Among the records below, find the line that has "Click the People's Republic of China flag"; from there, give the lines again exactly, and stop after the line that has "Click the M8.9 magnitude in the title".
====== Record extracts ======
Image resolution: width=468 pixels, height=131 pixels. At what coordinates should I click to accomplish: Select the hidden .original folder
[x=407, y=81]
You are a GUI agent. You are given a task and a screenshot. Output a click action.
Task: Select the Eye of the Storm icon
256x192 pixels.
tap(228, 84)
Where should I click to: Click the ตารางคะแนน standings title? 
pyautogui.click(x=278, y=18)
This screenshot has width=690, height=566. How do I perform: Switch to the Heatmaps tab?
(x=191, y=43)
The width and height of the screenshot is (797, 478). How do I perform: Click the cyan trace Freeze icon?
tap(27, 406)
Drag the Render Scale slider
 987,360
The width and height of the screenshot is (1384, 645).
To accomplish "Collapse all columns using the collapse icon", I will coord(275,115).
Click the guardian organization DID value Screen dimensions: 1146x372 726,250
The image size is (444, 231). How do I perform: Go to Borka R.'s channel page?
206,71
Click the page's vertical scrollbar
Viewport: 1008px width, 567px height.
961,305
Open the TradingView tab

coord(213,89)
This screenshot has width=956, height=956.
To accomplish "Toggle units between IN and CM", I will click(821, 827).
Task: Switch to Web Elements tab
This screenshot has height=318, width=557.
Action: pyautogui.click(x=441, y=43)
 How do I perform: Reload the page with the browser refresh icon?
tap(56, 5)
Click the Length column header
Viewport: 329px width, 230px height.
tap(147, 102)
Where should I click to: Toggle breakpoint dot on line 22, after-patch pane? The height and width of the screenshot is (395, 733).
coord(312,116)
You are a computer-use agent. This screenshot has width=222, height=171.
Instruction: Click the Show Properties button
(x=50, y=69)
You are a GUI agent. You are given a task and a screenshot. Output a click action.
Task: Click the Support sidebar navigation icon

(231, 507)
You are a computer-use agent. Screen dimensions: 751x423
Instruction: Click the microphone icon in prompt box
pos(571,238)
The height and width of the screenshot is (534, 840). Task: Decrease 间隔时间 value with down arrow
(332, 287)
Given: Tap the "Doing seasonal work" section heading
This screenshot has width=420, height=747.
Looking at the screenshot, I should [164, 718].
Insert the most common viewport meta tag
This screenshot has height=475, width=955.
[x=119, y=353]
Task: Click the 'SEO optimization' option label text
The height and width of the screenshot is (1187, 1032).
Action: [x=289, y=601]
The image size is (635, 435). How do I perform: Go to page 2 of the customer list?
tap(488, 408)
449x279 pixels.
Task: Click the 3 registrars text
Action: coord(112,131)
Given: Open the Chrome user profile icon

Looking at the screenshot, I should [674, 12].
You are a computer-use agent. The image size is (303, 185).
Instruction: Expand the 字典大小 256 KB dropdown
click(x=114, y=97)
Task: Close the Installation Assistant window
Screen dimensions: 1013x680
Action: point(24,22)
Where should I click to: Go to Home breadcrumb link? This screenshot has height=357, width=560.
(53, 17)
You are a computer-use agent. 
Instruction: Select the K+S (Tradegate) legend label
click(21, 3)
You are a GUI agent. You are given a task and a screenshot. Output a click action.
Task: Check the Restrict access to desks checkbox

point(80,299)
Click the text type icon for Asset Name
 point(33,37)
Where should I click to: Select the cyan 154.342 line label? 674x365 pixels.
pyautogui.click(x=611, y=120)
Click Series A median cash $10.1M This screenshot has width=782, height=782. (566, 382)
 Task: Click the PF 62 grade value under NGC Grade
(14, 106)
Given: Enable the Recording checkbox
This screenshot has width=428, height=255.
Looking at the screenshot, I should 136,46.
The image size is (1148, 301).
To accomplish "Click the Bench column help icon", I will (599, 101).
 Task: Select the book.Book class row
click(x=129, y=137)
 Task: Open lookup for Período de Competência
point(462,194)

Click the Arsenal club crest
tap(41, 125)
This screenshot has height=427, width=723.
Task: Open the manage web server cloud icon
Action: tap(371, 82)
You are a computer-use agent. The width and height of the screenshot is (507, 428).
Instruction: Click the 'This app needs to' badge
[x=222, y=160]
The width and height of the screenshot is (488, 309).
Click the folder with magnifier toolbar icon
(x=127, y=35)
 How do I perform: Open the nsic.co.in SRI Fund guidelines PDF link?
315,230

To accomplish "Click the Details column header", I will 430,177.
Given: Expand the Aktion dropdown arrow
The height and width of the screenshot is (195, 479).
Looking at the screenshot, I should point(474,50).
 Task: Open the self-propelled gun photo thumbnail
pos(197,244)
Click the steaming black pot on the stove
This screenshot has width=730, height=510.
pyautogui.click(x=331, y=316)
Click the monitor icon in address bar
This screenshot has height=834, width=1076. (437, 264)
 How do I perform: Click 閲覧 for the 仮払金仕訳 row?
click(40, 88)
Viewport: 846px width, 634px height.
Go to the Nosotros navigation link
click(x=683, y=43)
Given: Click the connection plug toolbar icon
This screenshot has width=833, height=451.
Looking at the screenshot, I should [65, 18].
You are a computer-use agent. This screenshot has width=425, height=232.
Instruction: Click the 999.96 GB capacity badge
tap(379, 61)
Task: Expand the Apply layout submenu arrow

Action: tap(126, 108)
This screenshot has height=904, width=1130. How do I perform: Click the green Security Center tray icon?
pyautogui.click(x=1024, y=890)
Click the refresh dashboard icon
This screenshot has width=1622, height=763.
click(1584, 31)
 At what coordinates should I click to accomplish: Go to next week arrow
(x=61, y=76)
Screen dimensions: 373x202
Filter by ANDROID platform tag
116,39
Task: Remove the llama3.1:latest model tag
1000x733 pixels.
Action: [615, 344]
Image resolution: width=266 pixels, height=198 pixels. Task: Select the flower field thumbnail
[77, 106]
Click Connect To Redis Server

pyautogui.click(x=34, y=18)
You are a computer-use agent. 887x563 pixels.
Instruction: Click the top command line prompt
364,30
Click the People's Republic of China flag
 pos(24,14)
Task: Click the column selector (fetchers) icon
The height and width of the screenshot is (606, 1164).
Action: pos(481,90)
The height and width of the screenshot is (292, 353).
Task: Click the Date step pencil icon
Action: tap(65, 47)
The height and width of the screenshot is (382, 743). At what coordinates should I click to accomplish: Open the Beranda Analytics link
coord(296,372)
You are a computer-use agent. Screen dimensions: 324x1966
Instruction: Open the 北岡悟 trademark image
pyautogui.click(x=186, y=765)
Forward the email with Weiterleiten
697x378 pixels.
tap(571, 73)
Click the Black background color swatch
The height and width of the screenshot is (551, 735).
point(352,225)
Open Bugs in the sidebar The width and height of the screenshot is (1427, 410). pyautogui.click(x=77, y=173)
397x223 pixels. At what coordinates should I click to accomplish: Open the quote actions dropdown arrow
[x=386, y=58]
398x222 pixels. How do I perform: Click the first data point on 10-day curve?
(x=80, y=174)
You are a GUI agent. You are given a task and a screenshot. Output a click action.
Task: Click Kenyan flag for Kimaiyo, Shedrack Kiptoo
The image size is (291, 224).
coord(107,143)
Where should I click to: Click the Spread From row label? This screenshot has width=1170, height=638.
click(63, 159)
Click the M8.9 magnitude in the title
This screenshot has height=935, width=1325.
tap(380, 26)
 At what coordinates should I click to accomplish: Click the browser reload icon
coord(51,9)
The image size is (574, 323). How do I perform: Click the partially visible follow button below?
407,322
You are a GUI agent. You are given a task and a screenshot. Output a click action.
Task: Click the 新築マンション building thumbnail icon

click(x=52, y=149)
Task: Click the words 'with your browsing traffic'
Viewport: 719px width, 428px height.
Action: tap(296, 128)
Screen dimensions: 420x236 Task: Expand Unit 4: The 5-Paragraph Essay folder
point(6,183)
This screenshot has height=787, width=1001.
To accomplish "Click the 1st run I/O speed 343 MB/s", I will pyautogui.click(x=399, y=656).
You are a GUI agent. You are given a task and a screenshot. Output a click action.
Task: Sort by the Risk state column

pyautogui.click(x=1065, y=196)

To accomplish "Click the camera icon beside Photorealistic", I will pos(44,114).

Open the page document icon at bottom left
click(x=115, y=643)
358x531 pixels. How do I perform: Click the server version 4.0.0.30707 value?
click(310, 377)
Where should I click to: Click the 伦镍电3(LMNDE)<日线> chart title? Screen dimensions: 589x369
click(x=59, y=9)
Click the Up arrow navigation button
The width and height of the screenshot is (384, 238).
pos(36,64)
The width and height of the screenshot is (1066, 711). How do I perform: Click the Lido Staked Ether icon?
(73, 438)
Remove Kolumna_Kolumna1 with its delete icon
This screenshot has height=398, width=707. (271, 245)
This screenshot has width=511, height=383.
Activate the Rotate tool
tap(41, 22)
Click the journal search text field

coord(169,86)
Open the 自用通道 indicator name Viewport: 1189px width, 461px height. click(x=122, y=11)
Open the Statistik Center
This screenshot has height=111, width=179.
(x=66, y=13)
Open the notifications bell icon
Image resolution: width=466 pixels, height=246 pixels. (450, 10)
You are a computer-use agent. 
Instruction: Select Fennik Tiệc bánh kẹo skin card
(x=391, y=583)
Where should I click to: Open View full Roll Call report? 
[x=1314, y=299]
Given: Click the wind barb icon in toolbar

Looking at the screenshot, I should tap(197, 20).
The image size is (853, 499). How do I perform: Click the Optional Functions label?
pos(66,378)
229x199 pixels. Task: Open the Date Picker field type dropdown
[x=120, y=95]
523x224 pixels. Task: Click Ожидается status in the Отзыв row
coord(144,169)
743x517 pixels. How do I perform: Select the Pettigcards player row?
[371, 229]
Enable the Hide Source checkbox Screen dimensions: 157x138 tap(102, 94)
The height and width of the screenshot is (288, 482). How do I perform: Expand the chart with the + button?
======
__Expected answer__:
Click the People's Republic of China flag
 pos(24,14)
Task: Click the column selector (fetchers) icon
The height and width of the screenshot is (606, 1164).
Action: pos(481,90)
The height and width of the screenshot is (292, 353).
Task: Click the Date step pencil icon
Action: tap(65, 47)
The height and width of the screenshot is (382, 743). At what coordinates should I click to accomplish: Open the Beranda Analytics link
coord(296,372)
You are a computer-use agent. Screen dimensions: 324x1966
Instruction: Open the 北岡悟 trademark image
pyautogui.click(x=186, y=765)
Forward the email with Weiterleiten
697x378 pixels.
tap(571, 73)
Click the Black background color swatch
The height and width of the screenshot is (551, 735).
point(352,225)
Open Bugs in the sidebar The width and height of the screenshot is (1427, 410). pyautogui.click(x=77, y=173)
397x223 pixels. At what coordinates should I click to accomplish: Open the quote actions dropdown arrow
[x=386, y=58]
398x222 pixels. How do I perform: Click the first data point on 10-day curve?
(x=80, y=174)
You are a GUI agent. You are given a task and a screenshot. Output a click action.
Task: Click Kenyan flag for Kimaiyo, Shedrack Kiptoo
The image size is (291, 224).
coord(107,143)
Where should I click to: Click the Spread From row label? This screenshot has width=1170, height=638.
click(63, 159)
Click the M8.9 magnitude in the title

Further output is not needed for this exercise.